DATA SHOWN.
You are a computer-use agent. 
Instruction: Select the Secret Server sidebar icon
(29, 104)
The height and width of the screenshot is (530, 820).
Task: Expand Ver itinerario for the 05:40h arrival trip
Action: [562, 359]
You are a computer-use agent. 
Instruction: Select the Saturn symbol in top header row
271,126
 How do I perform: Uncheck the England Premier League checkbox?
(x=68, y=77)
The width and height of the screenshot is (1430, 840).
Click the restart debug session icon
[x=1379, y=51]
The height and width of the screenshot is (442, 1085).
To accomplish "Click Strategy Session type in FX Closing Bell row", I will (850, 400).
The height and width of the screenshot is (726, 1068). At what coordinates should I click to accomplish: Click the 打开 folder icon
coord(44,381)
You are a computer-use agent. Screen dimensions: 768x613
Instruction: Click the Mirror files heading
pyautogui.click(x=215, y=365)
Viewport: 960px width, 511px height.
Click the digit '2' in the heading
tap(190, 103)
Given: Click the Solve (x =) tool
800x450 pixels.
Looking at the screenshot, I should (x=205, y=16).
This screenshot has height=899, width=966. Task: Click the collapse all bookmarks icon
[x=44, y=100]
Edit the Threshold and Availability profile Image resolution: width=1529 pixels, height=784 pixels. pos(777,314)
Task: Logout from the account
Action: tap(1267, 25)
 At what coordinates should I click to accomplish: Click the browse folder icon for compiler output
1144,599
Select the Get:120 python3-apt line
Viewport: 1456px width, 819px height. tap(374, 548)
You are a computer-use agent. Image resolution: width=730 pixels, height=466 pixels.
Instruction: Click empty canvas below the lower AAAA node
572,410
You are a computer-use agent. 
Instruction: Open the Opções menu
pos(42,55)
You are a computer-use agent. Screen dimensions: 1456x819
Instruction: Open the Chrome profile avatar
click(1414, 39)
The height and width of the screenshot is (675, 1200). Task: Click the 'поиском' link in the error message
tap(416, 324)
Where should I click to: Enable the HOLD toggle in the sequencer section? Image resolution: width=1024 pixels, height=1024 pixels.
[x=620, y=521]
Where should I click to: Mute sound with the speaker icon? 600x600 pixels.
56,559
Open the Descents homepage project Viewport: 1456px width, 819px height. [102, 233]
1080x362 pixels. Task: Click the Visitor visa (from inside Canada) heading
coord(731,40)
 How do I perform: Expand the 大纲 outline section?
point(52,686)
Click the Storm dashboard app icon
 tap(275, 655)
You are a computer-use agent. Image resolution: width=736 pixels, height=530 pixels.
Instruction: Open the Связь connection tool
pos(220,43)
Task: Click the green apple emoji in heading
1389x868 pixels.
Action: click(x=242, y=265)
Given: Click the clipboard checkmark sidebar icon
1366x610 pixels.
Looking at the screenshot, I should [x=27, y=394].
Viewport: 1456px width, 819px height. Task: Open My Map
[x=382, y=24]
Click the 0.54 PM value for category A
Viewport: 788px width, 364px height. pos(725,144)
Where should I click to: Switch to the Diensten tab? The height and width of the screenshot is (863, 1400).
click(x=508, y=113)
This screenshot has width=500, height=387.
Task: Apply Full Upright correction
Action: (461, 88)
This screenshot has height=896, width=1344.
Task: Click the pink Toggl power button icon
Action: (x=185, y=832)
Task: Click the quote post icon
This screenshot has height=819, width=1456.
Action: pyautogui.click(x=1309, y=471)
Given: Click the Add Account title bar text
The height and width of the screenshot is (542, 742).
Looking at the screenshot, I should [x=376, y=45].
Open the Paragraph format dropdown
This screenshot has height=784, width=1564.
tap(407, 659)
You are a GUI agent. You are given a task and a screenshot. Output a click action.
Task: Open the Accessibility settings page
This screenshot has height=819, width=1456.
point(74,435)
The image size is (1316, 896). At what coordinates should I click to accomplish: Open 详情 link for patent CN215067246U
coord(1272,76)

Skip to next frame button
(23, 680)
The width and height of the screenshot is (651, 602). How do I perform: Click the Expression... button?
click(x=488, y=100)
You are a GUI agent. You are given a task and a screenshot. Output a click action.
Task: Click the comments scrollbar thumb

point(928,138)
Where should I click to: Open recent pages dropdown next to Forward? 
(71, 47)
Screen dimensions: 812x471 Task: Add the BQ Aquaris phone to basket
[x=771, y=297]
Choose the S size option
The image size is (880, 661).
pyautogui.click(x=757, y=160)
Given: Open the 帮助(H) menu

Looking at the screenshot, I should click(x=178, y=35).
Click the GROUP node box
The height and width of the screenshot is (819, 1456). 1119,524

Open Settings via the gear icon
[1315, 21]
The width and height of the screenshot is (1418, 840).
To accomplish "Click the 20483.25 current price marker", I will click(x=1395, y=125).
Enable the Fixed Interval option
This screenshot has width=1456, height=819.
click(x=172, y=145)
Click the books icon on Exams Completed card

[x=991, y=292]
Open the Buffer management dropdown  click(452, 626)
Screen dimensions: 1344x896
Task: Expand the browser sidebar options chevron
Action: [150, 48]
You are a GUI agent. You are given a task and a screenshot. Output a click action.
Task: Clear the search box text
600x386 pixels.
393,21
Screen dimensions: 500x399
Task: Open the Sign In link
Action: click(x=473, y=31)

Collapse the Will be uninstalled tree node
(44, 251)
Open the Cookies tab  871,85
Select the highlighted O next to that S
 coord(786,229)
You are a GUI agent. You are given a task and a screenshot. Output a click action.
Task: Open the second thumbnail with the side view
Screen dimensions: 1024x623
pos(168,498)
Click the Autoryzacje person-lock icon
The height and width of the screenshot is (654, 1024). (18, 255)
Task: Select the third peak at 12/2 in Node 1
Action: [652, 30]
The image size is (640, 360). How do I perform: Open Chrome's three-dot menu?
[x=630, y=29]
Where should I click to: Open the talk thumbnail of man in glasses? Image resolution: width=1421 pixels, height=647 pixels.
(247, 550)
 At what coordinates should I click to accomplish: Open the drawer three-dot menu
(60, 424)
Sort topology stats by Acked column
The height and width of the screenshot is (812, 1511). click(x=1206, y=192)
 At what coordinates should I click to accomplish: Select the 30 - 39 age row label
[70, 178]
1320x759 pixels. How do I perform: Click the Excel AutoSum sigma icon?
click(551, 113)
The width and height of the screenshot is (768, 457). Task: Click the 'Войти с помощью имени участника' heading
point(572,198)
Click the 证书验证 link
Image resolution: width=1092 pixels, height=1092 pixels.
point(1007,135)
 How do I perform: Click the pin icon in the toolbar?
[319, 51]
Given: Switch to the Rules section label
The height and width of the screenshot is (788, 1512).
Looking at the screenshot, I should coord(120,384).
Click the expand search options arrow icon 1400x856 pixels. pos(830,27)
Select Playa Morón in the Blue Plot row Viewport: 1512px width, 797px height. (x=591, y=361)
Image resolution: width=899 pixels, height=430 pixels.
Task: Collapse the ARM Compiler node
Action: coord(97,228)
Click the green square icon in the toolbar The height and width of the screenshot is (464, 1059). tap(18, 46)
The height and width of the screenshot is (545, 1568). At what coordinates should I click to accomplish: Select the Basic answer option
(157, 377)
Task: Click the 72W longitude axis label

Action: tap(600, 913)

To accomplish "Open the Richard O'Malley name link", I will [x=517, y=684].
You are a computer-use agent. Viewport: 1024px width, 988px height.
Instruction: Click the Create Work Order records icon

WRITTEN PROBLEM. Put the rows from the line containing "The width and height of the screenshot is (768, 457)." through the line containing "Click the expand" into a numbered list, leaving out any blank lines.

OUTPUT OF THE EXERCISE.
1. The width and height of the screenshot is (768, 457). Task: Click the 'Войти с помощью имени участника' heading
2. point(572,198)
3. Click the 证书验证 link
4. Image resolution: width=1092 pixels, height=1092 pixels.
5. point(1007,135)
6.  How do I perform: Click the pin icon in the toolbar?
7. [319, 51]
8. Given: Switch to the Rules section label
9. The height and width of the screenshot is (788, 1512).
10. Looking at the screenshot, I should coord(120,384).
11. Click the expand search options arrow icon 1400x856 pixels. pos(830,27)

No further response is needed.